··· Fragmento seleccionado ···

Lo cierto es que llevamos tiempo predicando la buena nueva y vislumbrando una luz que asoma allá al fondo y que presumimos va a iluminar el camino hacia esa otra realidad material, concreta, vívida y tangible que supone una obra o construcción. Echamos de menos la salida a la palestra de los conceptos teóricos y de los popes del BIM llevando su verbo hacia un edificio construido tal y como se modeló, diseñó y coordinó.

En ese camino nos gusta decir que «nos hablaremos en el modelo», una de nuestras frases favoritas.

Creemos firmemente en el uso de los periféricos en la obra y nos rebelamos ante aquellos que demuestran un incomprensible escepticismo al sugerirles que un jefe de equipo, dentro de poco, caminará por la obra con una tablet o con unas gafas, que se comunicará con su superior desde un chat virtual o una app de móvil que refleje y guarde todo lo acontecido a cada elemento del proceso en un historial ordenado y accesible. No comprendemos cómo puede verse con naturalidad que un operario, encargado o responsable de cualquier tarea deposite en el bolsillo de sus hijos el móvil de última generación de 600 € a la sombra del black friday o al abrigo de los regalos navideños y, sin embargo, nos chirríe y sorprenda que pueda utilizar medios digitales en su trabajo profesional.

···

[Acción requerida 1] Indica si cada afirmación concuerda con el fragmento y cita las palabras exactas que lo deciden: (a) Los autores sugieren que, dentro de poco, un jefe de equipo caminará por la obra con una tablet o con unas gafas. (b) El móvil que se menciona cuesta 800 €. (c) Una de las frases favoritas de los autores es «nos veremos en la obra».
[Acción requerida 2] Enumera los adjetivos que el fragmento aplica a «esa otra realidad».
[Acción requerida 3] Transcribe la parte del fragmento que comienza con las palabras que contienen "Lo cierto es" y termina con "diseñó y coordinó.".
Las filas no guardan relación con el fragmento.

··· Datos en estudio ···

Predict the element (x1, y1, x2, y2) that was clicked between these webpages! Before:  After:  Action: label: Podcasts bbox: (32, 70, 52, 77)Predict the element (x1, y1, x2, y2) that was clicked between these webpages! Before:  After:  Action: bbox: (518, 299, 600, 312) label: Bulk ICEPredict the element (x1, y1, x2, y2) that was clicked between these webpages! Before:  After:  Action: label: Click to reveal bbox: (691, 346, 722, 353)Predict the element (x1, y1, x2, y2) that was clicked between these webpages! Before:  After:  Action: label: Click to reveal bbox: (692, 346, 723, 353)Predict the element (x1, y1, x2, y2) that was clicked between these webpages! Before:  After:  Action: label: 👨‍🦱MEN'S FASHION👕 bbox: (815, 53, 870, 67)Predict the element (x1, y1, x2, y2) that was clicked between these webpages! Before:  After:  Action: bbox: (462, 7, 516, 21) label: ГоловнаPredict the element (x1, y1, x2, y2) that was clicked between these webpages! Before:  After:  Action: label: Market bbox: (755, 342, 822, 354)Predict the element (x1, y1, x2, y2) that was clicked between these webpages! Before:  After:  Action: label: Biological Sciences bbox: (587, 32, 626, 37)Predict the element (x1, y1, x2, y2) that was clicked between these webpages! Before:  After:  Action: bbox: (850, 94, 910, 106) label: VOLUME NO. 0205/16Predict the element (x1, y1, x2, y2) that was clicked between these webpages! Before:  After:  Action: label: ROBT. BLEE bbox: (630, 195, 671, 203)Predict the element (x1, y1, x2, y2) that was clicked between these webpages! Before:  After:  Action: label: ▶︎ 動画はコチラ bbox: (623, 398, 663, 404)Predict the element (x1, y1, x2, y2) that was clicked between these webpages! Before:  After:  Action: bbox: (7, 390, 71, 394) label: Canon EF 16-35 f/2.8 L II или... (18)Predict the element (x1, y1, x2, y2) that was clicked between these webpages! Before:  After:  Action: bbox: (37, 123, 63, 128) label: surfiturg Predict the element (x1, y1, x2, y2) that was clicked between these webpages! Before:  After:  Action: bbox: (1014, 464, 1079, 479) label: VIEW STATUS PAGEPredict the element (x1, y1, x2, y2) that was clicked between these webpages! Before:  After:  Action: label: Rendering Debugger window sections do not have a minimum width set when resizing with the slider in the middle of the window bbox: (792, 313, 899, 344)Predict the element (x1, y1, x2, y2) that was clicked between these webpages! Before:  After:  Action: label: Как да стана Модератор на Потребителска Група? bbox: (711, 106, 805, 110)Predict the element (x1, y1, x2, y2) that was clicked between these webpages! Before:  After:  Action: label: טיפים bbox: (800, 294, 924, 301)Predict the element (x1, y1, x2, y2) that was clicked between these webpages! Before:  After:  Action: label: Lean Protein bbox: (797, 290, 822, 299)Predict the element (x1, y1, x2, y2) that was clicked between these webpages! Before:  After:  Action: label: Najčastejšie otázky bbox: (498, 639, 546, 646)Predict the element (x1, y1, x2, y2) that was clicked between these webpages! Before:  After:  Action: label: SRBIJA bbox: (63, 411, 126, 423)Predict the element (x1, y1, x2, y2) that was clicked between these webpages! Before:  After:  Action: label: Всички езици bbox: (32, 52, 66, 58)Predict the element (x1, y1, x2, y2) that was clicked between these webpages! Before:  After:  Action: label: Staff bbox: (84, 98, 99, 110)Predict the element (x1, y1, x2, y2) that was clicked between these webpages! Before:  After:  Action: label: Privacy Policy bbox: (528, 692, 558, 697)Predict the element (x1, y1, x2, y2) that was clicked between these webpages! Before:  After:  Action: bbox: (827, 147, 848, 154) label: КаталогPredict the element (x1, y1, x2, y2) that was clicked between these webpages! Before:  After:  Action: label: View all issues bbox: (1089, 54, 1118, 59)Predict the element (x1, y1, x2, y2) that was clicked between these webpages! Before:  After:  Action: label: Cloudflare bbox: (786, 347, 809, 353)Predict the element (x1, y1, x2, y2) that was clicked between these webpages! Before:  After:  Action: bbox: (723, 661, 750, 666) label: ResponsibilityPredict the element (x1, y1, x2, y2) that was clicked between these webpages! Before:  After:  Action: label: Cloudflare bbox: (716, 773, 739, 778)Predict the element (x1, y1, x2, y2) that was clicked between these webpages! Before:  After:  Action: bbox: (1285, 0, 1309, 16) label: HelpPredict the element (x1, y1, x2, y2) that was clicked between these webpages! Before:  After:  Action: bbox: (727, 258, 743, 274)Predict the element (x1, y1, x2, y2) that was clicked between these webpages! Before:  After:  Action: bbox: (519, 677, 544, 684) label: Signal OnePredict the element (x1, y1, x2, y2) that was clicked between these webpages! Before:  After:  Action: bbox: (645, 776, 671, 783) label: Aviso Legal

···

[Resultado del ejercicio 1]
(a) Sí: «al sugerirles que un jefe de equipo, dentro de poco, caminará por la obra con una tablet o con unas gafas».
(b) No: «el móvil de última generación de 600 €».
(c) No: «nos gusta decir que «nos hablaremos en el modelo», una de nuestras frases favoritas».

[Resultado del ejercicio 2] material, concreta, vívida, tangible

[Resultado del ejercicio 3]
Lo cierto es que llevamos tiempo predicando la buena nueva y vislumbrando una luz que asoma allá al fondo y que presumimos va a iluminar el camino hacia esa otra realidad material, concreta, vívida y tangible que supone una obra o construcción. Echamos de menos la salida a la palestra de los conceptos teóricos y de los popes del BIM llevando su verbo hacia un edificio construido tal y como se modeló, diseñó y coordinó.